Figure 3. The canonical Myb binding site in the CGRE is essential for the strong enhancer activity of the CGRE for IL-13 expression by c-Myb and GATA-3.

(A) Left schema shows CGRE and IL-13 promoter locus and Myb and GATA binding sites in CGRE. Dual-luciferase reporter assays were performed in 293T cells 24 hours after cotransfection with IL-13 promoter (IL13P), wild-type CGRE-IL13 promoter (CGRE-IL13P) and CGRE-IL13 promoter containing a mutated canonical Myb binding site within the CGRE (mut Myb). (B) Upper schema shows GATA binding sites and the generated mutation sites in CGRE. Reporter assays carried out in 293T cells 24 hours after co-transfection with CGRE-IL13P, CGRE-IL13 promoter containing a mutated canonical Myb binding site within the CGRE (mut Myb), CGRE-IL13P containing a mutated (shown with X in upper schema) high affinity GATA-3 binding site (mut GATA#3), or CGRE-IL13P containing four mutated GATA binding sites (mut GATA#1-#4). (C) Dual-luciferase reporter assays were performed with Jurkat cells with CGRE-IL13P, or CGRE-IL13P containing a mutated Myb binding site (CGRE-IL13P mut Myb). Cells were stimulated 24 hours post-transfection with PMA (200ng/mL) and ionomycin (300ng/mL) for 24 hours.

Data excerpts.
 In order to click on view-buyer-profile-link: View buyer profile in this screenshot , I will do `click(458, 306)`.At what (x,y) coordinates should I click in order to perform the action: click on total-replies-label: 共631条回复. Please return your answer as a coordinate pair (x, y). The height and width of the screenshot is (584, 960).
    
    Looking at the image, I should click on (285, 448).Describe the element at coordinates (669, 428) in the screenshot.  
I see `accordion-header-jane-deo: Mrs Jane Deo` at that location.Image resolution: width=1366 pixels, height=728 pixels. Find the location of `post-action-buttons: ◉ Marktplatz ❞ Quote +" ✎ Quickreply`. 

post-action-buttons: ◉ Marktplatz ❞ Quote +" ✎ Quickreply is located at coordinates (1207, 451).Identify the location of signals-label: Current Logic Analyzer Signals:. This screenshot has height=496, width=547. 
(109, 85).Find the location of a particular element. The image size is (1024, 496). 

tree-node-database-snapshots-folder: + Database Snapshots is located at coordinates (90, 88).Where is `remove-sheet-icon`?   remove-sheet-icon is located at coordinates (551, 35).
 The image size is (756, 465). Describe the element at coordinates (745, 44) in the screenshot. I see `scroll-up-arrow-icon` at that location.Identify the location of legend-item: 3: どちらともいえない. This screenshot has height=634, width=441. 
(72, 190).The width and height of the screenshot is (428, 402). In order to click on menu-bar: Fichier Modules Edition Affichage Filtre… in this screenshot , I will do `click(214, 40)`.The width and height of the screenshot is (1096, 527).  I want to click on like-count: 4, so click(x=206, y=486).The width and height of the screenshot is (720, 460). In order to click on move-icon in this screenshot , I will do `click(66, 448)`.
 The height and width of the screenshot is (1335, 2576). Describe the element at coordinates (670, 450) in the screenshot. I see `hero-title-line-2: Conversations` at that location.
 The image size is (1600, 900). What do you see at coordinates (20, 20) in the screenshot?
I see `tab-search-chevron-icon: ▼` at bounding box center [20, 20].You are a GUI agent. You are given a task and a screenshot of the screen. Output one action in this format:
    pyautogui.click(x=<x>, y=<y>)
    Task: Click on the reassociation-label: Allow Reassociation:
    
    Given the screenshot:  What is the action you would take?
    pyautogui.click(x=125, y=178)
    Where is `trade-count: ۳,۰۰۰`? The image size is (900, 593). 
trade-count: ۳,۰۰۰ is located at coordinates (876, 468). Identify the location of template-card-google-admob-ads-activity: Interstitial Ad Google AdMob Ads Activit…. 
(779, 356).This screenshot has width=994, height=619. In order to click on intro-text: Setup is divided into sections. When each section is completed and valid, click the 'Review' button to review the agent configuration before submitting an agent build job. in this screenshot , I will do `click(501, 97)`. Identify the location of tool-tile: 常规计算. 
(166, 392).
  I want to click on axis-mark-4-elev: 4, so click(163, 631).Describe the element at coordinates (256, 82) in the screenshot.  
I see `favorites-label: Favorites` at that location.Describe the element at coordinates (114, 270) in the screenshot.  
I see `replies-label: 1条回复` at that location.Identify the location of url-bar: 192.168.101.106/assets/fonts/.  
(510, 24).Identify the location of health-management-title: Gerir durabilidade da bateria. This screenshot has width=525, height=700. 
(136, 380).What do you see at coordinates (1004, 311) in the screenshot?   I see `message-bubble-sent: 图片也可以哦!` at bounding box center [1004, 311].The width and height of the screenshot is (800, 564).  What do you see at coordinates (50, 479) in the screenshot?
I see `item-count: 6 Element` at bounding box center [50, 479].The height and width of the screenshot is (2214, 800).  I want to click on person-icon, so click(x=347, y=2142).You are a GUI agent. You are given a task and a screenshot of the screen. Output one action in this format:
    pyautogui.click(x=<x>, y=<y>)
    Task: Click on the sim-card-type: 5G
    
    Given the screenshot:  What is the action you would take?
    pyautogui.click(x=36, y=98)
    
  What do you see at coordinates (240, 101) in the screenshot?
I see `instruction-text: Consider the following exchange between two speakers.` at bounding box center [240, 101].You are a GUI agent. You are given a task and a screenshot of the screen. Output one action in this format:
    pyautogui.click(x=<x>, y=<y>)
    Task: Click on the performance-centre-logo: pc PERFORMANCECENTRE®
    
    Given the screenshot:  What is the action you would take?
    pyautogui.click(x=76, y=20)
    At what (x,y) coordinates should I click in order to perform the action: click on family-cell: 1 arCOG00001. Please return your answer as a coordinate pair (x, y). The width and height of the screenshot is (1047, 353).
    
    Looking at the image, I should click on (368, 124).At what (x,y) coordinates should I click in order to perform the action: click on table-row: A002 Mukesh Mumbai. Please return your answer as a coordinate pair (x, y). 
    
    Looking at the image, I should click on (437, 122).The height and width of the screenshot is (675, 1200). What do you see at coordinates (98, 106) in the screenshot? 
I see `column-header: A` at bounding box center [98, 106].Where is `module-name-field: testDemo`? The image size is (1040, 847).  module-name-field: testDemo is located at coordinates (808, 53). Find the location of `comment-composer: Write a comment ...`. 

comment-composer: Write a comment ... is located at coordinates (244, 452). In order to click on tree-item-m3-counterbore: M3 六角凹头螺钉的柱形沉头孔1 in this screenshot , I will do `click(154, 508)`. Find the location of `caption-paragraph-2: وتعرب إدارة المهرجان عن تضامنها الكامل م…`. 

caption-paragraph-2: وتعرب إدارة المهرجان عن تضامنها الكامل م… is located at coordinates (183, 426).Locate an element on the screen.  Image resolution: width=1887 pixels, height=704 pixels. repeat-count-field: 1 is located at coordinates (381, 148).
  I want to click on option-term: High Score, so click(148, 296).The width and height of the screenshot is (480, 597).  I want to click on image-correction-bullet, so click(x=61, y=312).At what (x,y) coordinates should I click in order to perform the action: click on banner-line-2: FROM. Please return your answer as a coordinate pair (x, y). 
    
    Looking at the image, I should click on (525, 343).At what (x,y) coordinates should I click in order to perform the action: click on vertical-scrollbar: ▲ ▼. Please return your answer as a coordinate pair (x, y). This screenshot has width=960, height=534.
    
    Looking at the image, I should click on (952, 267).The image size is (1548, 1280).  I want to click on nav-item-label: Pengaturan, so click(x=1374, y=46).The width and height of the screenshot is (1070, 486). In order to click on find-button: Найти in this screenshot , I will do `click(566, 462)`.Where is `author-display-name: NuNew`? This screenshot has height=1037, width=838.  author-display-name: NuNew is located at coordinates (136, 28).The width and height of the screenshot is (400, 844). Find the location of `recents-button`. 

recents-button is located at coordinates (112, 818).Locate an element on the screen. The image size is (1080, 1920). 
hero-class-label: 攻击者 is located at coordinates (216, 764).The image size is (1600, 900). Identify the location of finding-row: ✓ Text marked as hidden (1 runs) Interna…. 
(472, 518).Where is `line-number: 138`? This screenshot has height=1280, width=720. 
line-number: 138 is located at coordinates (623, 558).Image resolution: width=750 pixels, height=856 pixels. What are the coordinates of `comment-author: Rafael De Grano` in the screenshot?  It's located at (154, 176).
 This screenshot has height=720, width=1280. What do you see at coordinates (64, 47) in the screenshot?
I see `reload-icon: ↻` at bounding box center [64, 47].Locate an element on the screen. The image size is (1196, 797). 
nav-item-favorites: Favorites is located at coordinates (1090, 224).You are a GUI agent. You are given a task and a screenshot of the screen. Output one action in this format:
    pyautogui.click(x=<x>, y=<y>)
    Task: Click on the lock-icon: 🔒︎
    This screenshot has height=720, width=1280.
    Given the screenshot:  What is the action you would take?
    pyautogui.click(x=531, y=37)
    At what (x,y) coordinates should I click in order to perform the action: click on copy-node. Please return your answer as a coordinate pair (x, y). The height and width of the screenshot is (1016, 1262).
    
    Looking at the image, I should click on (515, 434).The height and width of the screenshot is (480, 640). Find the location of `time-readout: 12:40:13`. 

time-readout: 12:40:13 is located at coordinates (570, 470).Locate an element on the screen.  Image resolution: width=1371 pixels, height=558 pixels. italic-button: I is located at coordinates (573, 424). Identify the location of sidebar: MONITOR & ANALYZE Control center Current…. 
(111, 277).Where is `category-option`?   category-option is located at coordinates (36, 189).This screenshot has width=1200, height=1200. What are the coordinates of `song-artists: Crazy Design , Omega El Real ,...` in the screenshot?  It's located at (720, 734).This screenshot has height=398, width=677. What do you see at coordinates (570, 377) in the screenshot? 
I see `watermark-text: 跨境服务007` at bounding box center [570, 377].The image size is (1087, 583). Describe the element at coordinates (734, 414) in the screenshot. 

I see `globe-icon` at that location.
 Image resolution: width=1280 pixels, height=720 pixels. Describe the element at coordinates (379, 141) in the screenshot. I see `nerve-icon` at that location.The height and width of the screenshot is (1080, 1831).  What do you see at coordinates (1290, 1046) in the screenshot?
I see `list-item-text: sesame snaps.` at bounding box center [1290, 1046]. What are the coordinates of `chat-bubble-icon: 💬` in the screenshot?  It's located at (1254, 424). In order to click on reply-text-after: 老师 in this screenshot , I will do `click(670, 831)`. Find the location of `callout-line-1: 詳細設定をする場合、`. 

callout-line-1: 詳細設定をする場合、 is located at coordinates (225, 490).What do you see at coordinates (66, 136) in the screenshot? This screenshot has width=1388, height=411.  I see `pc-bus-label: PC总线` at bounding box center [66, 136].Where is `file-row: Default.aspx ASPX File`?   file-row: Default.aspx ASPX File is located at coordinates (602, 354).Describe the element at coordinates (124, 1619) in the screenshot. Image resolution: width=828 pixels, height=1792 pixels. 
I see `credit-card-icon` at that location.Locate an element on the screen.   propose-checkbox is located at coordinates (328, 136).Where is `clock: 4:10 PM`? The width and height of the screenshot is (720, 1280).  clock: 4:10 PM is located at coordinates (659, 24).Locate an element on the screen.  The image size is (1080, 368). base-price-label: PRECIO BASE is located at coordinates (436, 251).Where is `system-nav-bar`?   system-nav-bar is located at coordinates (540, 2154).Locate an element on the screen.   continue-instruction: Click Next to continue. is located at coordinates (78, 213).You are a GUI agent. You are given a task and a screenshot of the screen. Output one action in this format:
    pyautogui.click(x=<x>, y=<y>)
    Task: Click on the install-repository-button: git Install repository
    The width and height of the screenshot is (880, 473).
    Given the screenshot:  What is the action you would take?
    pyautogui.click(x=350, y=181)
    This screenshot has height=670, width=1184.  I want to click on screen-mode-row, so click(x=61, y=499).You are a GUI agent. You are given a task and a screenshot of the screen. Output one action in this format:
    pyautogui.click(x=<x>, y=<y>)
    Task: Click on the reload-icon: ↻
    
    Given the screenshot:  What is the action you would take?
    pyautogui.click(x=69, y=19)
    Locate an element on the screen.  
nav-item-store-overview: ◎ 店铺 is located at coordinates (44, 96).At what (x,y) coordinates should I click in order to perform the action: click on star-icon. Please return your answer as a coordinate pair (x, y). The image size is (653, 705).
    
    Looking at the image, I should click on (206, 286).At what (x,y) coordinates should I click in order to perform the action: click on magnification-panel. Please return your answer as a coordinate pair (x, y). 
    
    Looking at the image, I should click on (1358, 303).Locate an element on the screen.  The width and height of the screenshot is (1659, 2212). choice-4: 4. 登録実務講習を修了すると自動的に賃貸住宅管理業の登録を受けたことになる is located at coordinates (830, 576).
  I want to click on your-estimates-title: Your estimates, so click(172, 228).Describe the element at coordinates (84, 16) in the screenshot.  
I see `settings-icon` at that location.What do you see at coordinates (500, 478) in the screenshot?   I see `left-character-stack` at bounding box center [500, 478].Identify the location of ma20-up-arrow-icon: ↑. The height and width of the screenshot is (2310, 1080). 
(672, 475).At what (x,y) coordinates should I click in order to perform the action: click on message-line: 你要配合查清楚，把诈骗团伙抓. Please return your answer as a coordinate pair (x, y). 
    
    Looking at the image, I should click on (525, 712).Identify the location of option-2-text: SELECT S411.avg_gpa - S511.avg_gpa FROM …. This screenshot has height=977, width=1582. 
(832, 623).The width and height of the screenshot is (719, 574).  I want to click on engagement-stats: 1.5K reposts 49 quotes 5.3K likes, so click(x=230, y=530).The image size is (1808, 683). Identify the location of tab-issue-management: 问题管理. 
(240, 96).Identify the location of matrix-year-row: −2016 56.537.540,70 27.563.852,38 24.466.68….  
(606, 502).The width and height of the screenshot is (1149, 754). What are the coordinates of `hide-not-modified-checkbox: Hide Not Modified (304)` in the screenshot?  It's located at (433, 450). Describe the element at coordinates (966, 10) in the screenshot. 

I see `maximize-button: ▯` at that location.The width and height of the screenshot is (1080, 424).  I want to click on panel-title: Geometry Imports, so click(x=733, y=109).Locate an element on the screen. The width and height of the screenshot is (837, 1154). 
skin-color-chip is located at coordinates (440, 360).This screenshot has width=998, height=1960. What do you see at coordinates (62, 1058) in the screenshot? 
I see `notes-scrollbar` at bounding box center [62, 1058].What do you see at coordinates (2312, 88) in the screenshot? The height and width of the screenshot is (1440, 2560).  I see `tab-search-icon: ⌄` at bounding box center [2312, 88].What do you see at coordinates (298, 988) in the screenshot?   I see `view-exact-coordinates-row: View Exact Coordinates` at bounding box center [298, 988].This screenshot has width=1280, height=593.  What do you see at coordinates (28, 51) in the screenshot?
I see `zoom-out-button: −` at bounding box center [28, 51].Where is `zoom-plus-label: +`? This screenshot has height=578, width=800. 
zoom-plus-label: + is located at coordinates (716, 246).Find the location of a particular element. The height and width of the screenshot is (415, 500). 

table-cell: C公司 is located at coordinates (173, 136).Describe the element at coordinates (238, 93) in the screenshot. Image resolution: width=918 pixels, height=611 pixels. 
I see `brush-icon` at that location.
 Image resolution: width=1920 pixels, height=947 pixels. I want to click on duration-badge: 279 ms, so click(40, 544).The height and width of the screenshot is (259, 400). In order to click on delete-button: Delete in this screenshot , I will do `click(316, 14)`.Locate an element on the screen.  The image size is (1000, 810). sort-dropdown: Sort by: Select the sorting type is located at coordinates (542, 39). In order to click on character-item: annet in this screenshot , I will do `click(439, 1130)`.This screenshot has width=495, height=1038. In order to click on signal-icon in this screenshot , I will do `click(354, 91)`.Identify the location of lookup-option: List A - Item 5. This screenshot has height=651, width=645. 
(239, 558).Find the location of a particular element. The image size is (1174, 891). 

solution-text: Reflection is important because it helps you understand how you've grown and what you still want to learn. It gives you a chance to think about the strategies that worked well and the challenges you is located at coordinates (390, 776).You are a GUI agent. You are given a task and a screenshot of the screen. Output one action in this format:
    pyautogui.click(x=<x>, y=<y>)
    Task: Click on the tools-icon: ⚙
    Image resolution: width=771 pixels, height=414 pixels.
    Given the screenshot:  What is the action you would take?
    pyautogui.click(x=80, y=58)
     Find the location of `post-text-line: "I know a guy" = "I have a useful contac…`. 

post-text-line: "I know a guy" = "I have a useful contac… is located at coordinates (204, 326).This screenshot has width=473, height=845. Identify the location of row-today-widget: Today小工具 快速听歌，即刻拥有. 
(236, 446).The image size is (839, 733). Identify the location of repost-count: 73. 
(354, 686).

Requirement.
List each short construct name that the figure legend gives in parentheses for a reporter construct, counting any repeated name once. Rely only on the figure legend to complete the tasks.

Solution to this task.
IL13P
CGRE-IL13P
mut Myb
mut GATA#3
mut GATA#1-#4
CGRE-IL13P mut Myb